Moving memorial to heroic but doomed Warsaw Uprising and SAAF airlift

616

High-ranking members of the South African Air Force (SAAF), diplomats, military veterans and leaders of the Polish community last weekend commemorated the 80th anniversary of the historic Polish uprising against Nazi German occupation and the attempts of the Western Allies – among them South Africa –to help the insurgents. The Memorial was held at the Johannesburg Katyn Memorial in Melrose.

The uprising, which lasted 62 days from 1 August to 2 October 1944 was part of a planned nationwide uprising by the Polish Home Army, or Armia Krajowa (AK) codenamed Operation Tempest, aimed at expelling the Germans after five years of brutal occupation. The Home Army had been organised underground by the Polish Government-in-Exile in London.

The Nazis immediately decided to crush the uprising, and the Polish authorities called on the Western Allies for help (Poland differed from Britain and the US on how they viewed the Soviet Union, after its invasion of Poland in 1939 and the Katyn Massacre in 1940).

British war leader Winston Churchill ordered the Royal Air Force’s 205 Heavy Bomber Group, a long range, night bomber unit, to assist the Poles. The Group, commanded by Major General Jimmy Durrant, a South African, comprised:  1586 (Polish Special Duties) Flight; the RAF’s 224 Wing and the SAAF’s 2 Wing, including 31 and 34 Squadrons flying Consolidated Liberator B Mk VIII (B-24J) long range heavy bombers. Durrant strongly protested the very risky mission but was ordered to carry on by Churchill – the Soviets did not allow Allied aircraft to land on territory occupied by them and as a result, SAAF pilots had to fly the round trip from Foggia in Italy to Warsaw and all the way back, some 2 815 kilometres, most of it over enemy territory.

Of the 41 aircraft sent by the SAAF, 11 were lost, the highest loss rate on operations for the SAAF. Overall, 205 Bomber Group lost one aircraft for every ton of aid delivered to Poland.
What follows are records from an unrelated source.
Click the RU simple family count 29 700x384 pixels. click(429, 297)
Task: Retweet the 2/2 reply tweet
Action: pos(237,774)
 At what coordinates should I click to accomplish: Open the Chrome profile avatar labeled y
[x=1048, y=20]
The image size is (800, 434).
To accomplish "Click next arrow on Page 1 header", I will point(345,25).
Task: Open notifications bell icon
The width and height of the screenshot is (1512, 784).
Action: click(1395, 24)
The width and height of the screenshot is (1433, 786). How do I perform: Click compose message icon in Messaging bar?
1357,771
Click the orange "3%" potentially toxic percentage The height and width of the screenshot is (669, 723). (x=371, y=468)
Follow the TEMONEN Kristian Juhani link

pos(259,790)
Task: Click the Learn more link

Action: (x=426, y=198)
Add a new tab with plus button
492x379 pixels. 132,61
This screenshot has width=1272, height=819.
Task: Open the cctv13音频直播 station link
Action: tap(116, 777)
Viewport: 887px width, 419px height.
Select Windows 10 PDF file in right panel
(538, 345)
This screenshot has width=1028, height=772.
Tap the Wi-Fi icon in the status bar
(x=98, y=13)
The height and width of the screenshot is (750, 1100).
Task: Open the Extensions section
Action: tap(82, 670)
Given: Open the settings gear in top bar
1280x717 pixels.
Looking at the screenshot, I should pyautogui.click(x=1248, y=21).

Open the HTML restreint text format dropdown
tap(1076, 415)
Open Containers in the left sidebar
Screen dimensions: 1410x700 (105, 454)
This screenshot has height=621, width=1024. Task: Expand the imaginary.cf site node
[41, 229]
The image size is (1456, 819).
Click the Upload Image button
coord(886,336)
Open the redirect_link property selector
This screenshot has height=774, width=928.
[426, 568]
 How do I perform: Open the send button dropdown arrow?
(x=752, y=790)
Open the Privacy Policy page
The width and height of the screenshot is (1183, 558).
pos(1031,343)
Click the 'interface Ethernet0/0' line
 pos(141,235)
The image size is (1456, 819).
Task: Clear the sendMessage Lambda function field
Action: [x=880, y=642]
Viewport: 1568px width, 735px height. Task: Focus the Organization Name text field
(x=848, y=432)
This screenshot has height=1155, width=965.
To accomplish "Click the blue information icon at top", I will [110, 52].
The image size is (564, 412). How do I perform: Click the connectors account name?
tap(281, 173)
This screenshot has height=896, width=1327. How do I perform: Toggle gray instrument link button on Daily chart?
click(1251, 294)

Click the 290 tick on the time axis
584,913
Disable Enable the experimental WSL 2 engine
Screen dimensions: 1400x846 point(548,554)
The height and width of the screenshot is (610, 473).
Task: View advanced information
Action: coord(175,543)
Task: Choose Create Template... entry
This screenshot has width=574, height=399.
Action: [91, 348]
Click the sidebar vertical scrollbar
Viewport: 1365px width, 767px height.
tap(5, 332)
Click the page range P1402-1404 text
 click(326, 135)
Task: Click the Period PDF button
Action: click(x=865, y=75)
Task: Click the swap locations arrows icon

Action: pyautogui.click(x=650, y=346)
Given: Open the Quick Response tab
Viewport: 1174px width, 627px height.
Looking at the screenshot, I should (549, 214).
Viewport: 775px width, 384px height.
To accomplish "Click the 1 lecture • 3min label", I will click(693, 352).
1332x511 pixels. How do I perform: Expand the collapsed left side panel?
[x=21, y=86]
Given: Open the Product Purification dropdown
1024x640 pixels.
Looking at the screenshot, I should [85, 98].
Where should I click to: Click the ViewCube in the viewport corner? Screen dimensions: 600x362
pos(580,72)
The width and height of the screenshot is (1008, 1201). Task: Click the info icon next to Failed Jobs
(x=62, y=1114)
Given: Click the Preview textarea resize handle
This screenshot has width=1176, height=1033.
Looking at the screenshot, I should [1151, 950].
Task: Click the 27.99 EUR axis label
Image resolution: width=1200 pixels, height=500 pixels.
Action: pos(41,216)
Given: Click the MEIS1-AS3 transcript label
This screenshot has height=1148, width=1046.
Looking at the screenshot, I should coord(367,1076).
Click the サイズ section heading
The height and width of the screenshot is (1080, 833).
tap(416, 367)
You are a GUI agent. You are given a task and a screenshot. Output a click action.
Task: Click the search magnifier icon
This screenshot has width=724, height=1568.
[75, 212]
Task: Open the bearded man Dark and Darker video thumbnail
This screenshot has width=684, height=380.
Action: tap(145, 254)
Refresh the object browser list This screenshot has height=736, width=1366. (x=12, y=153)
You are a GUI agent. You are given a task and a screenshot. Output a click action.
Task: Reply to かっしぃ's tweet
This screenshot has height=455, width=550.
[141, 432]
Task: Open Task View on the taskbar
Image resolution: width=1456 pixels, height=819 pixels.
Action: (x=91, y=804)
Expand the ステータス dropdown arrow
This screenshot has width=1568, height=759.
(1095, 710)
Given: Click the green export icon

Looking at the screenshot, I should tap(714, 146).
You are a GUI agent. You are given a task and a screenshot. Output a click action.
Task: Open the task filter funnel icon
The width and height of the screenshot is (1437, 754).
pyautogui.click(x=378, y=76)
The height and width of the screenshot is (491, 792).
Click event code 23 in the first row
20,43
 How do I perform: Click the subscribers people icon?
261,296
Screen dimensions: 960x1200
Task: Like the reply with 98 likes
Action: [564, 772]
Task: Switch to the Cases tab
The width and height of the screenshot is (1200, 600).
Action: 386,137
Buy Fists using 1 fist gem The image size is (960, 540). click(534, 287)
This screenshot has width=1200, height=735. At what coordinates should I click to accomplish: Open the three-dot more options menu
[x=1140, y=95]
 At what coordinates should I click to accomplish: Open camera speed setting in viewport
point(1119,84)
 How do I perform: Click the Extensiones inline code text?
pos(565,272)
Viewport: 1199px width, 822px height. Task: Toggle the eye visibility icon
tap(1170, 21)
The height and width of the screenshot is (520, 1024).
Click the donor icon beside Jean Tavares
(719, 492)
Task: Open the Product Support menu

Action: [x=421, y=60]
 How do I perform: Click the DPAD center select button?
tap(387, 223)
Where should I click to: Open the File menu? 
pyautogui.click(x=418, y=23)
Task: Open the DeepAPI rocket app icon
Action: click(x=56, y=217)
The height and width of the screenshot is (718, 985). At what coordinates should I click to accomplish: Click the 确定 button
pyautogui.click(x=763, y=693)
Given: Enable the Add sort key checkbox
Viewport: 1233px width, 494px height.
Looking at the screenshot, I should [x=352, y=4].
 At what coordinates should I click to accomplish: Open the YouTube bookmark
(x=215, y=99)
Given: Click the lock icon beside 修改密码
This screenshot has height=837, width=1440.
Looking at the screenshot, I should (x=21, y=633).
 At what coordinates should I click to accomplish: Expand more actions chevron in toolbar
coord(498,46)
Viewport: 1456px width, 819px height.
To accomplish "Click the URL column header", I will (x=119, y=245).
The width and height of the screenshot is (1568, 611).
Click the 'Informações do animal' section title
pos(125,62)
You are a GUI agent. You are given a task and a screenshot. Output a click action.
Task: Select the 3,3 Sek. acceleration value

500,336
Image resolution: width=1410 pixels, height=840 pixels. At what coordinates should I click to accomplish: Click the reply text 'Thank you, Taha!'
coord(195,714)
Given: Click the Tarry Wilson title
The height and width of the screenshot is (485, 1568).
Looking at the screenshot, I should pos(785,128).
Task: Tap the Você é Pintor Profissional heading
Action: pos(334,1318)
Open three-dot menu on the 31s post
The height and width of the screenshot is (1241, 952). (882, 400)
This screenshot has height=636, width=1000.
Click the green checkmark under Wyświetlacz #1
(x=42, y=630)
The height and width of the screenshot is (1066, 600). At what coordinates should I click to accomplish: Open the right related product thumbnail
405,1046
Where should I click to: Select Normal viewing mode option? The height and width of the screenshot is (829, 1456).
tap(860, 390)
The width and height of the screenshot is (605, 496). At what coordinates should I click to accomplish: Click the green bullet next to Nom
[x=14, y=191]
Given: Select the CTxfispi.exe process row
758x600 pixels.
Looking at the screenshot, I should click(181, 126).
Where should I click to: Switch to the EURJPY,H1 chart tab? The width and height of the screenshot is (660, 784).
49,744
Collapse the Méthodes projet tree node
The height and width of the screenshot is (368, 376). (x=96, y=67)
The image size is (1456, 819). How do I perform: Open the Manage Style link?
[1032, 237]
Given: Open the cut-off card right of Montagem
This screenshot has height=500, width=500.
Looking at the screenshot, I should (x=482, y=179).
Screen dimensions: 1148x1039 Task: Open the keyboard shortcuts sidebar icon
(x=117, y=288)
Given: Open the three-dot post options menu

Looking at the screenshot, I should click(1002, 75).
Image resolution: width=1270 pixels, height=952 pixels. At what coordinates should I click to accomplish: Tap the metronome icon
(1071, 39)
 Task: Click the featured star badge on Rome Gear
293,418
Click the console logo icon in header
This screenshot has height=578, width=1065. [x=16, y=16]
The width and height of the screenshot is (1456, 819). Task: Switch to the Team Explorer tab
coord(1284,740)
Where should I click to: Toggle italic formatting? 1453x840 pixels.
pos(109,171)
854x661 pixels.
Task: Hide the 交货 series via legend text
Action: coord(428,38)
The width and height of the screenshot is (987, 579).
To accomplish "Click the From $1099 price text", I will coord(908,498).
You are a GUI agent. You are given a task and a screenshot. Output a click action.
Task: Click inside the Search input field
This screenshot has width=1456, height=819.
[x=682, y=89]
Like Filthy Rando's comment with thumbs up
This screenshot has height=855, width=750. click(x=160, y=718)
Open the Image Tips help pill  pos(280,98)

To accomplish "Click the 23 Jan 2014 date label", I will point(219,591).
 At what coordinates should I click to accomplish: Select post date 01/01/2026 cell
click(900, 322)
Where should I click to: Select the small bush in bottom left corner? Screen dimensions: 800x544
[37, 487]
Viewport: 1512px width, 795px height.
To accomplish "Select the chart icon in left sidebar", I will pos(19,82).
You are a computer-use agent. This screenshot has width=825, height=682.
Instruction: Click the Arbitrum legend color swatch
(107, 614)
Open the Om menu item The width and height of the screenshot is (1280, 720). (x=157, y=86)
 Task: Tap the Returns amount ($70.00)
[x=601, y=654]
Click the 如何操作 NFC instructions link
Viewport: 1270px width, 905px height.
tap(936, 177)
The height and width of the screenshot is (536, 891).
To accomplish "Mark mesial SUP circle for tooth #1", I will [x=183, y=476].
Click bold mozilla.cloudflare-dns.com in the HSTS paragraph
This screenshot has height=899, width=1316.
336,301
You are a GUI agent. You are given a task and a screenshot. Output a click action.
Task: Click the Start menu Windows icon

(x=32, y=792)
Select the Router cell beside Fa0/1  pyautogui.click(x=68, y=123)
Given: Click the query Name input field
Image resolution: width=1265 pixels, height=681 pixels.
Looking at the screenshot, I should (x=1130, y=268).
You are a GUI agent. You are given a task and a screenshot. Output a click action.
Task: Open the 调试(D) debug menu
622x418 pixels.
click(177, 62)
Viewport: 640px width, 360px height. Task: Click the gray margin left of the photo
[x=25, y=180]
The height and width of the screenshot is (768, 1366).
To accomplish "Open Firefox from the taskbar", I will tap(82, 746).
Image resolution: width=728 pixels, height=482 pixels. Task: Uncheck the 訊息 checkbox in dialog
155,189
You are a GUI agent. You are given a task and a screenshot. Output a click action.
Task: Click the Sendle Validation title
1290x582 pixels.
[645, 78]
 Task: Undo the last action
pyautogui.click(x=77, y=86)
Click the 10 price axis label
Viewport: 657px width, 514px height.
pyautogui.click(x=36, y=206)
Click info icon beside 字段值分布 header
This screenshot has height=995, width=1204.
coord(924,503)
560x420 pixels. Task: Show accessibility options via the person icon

The Polish Ambassador, Adam Burakowski, pointed out that Poland found itself facing two totalitarian regimes, the German Nazis and the Soviet Communists. He expressed gratitude to South Africa for the airmen’s sacrifice in 1944, as did Dr Pawel Ukielski, Deputy Director of the Rising Museum in Warsaw.

The moving ceremony also featured a religious service, with Pastor Robin Petersen, a son-in-law of one of the Warsaw airmen, speaking, as did Father Radoslaw Szymoniak, who spoke of the futility of war and prayed for peace in current wars.

Following the Last Post, Two Minute’s Silence and Reveille and a flypast by four aircraft of the SAAF Museum, wreaths were laid for Poland and the Rising Museum. Major General Lancelot Mathabula represented the Chief of the SAAF. He was accompanied by military attaches from the US and France, as well as military veterans organisations representing the RAF, SAAF and Polish military and family groups.

Ukielski later opened a new permanent exhibition at the Ditsong Museum of Military History dedicated to the AK and the Warsaw rising.